**Passage:**
---+---
Living from fullness

Live from fullness. Recognize your absolute Self-sufficiency. You need nothing. You have absolutely everything you need. Life is not about fulfilling your needs, for all of them are already fulfilled. Life is about pouring out and expressing your fullness. To love is to live from fullness.

I’m not just talking in some theoretical sense. I’m talking about you, right now, wherever you’re sitting, whatever you’re doing, whoever you are. Right now, you have absolutely everything you need. There is no lack. You are not missing any pieces. There is nothing missing in this moment. There are no empty spaces, no places to fill, no imperfections to correct. You are wholly and completely full.

These words are useless unless you let them sink in. I don’t expect you to believe them fully. Treat them like a hypothesis. To what degree do they seem true to you? What evidence in your experience supports these claims?

It is easy to cite evidence to the contrary. But when we do, we’re missing the point. We’re missing the deeper truth of fullness. Because this truth does not depend on everything being “hunky-dory” in all the surface ways we can think of. It doesn’t depend on there being no pain or suffering in the world, no hunger or illness or heartache or violence or tragedy. The truth of fullness transcends all of these and lies at the heart of all of them. If you are offended by such a statement, good! It means there is still life in you. You see the ills of the world and you want to heal them. That impulse is an impulse of Love.

But guess what? Love flows from fullness. Love gives everything it has, because it needs nothing. It needs nothing, because it already has everything. It is already full. So even if you have trouble believing in the truth of fullness, can you see how belief in fullness could lead to love? How it’s a very practical thing for healing our world?

But this isn’t mere pragmatism. I don’t use the word “truth” lightly. It just turns out that the truth is quite practical. Life is quite functional, thank you very much. All we have to do is agree with Life. To align ourselves with it. To see whatever glimpses we can of the truth of fullness, of sufficiency, of provision, and then live out the truth we have seen. You can also live as if it were true, which itself can lead to seeing. In other words, you don’t have to wait for anything. You can start living the truth of fullness now, keeping your eyes open to seeing it yourself. Your life will become a self-fulfilling prophecy, but not just any self-fulfilling prophecy. It will be a true self-fulfilling prophecy.

“My grace is sufficient for you, for my power is made perfect in weakness.”
—2 Corinthians 12:9

Walking by faith

Faith is necessary, because we can’t always see. Faith is possible, because we have seen.

“Faith” is a word that has many meanings. As a Christian, I would mean different things by it at different times. For example, I might “have faith” that God will answer a particular prayer. This is like the faith that Jesus spoke of (“faith that can move mountains”). But most of the time, when I would refer to “my faith,” I was referring to my belief system. How strongly do I believe X, Y, and Z about God? How sure am I that those beliefs are true? So my “faith” equated to my belief system, and to strengthen that faith was to hold to those beliefs more confidently or assuredly—to have greater certainty that those beliefs were true. Conversely, to be less certain was to have a weaker faith. After all, Hebrews 11:1 defines faith as “being sure of what we hope for and certain of what we do not see.” (emphasis added)
---+---
**Data extract:**
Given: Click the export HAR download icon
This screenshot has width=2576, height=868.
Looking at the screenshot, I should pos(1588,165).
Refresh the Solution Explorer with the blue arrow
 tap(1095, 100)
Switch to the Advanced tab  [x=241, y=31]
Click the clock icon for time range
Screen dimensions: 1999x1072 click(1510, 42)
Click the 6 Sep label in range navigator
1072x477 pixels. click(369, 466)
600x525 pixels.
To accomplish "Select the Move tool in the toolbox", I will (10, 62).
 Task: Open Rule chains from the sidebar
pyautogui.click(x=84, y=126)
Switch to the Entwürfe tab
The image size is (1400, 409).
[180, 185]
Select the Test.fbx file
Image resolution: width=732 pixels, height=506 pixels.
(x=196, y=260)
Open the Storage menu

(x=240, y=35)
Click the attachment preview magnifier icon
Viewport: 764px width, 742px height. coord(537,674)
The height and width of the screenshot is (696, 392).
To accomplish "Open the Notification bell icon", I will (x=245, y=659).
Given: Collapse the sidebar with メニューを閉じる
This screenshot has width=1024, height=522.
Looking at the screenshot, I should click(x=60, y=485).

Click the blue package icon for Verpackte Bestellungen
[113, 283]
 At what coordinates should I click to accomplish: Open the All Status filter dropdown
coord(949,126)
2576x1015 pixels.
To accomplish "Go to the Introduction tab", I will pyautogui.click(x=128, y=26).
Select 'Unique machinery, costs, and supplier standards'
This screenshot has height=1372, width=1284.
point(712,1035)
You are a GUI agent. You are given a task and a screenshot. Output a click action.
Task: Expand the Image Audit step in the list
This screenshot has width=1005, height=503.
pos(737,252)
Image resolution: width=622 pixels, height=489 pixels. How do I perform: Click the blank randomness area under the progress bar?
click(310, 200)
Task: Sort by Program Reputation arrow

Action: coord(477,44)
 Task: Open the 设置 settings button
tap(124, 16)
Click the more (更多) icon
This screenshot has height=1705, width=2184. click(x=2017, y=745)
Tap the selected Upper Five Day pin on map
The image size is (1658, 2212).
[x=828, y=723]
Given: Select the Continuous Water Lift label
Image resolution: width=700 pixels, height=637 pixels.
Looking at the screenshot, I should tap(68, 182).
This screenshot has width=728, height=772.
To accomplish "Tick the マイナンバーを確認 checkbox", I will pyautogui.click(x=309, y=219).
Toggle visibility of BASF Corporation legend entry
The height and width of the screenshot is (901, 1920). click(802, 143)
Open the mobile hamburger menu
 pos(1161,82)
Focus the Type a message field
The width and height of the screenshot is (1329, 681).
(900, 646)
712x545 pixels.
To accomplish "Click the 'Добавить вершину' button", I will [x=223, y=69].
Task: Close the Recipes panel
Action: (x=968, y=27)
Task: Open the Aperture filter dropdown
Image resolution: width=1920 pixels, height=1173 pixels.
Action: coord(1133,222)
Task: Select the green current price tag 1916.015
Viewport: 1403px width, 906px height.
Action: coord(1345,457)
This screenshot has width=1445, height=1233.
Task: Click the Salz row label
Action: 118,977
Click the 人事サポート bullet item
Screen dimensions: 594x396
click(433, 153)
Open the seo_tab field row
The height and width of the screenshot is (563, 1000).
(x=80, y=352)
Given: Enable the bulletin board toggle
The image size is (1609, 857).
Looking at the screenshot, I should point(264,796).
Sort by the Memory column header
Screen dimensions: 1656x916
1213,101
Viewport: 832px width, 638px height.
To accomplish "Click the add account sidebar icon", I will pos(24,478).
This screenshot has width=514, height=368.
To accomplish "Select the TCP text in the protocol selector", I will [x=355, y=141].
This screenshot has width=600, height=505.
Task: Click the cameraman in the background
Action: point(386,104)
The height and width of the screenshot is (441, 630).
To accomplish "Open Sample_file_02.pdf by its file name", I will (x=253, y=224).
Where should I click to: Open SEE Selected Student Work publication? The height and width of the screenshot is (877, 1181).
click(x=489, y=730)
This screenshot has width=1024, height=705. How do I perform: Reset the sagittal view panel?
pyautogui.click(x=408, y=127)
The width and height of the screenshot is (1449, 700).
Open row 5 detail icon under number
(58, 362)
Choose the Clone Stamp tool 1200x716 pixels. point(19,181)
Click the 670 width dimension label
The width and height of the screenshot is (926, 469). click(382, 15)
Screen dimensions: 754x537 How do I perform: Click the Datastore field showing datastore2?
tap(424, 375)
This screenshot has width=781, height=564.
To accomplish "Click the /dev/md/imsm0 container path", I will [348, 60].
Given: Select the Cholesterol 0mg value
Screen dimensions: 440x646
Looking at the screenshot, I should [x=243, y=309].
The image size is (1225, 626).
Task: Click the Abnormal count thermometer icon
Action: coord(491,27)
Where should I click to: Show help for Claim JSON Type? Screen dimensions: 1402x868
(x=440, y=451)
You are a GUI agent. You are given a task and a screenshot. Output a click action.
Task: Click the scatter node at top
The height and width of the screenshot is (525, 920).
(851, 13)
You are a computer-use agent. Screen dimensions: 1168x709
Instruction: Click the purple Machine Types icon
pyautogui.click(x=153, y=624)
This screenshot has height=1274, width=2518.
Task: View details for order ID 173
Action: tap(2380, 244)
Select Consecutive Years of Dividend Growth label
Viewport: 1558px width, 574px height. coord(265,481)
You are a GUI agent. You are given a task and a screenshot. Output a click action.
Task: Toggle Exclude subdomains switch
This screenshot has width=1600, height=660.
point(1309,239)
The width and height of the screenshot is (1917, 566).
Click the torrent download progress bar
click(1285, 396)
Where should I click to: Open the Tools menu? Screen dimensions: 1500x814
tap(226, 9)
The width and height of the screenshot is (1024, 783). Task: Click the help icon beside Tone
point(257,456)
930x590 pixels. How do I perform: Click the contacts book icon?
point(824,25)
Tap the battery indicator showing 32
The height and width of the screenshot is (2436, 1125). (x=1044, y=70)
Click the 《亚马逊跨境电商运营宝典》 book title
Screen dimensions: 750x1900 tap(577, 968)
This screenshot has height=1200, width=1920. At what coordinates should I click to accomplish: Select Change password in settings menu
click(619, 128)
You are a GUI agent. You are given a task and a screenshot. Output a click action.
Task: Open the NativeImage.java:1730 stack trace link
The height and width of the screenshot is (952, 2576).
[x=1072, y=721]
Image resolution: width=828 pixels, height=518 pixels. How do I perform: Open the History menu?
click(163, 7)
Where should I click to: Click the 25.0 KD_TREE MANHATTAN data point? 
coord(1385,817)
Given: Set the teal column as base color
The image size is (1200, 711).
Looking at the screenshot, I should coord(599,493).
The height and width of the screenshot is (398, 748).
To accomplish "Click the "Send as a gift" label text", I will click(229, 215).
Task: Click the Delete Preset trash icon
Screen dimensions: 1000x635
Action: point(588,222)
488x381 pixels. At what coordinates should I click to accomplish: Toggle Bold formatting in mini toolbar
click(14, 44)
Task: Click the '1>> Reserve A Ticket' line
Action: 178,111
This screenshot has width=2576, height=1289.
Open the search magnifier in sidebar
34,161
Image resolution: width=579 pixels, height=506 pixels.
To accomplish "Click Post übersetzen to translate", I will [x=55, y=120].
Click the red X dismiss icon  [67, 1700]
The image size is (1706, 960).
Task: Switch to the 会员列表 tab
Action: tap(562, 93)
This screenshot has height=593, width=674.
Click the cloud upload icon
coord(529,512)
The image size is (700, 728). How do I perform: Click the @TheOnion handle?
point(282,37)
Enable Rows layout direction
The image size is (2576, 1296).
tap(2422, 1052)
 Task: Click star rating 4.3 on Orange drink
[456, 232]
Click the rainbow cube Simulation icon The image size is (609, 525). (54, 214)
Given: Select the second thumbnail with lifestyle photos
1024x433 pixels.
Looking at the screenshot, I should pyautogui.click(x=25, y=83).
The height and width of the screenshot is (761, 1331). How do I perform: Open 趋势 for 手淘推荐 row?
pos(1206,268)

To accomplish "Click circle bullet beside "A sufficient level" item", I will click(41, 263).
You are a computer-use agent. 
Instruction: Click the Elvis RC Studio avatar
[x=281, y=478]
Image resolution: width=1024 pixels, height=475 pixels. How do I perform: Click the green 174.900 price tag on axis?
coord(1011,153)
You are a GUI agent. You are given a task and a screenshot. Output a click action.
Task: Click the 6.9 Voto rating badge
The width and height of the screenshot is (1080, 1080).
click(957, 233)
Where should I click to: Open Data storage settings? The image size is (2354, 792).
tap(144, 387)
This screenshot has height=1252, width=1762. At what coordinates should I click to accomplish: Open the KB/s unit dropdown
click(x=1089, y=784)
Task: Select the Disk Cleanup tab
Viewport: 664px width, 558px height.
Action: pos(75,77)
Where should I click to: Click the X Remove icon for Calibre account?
---+---
Continue the essay on fullness and faith that appears before the records, picking up after its final sentence.

When my beliefs were challenged and I began to seriously question whether they account for the whole story of Reality, it felt like my faith was being threatened. And of course it was, because whatever I meant by faith, even if it was a general trust in God, that God is good, or that Life is good, it was inextricably linked to my belief system. If what I believed about God turned out not to be true, then I would be facing hell itself. Life would be meaningless, and I would be hopeless and lost.

The thing is, that’s not actually true. The truth is deeper than that. The truth is not so easily codified into a belief system. The truth transcends belief systems and thus survives their demise. I had been believing this: If I am wrong about reality, then that means life is meaningless, and I am hopeless and lost. Yikes! That is a huge burden to put on one’s belief system. You’d better get it right! But what if life isn’t meaningless, even if I’m wrong about who God is? What if I still have hope and a home, even if I lose God as I’ve known Him? In other words, what if the image I’ve made of God is false, but God, and hope, and meaning, and purpose, will always survive even if my beliefs turn out to be wrong?

I can hear the objections already. Are you saying it doesn’t matter what I believe? Well, yes and no. What you believe is not intrinsically important, even though, extrinsically, it can be incredibly important. In other words, what you think about the nature of reality is not important in and of itself. After all, you could think one thing one day and another thing another day, but if you don’t speak it or share it or act on it, then it hardly matters what you believe. What you believe doesn’t make any more difference than the thousands of random thoughts that pass through your head each day. But how do your beliefs impact how you live? How do they shape your actions? That’s where beliefs start to matter.

If we are resistant to this idea, then it’s because we have been making an idol of our minds. This is part of the human condition. We feel an intense need to be in control, and one of the ways that we can feel most in control is by substituting reality with our conceptions of it. But if right thinking serves no other purpose than right thinking, it also serves no other god than itself.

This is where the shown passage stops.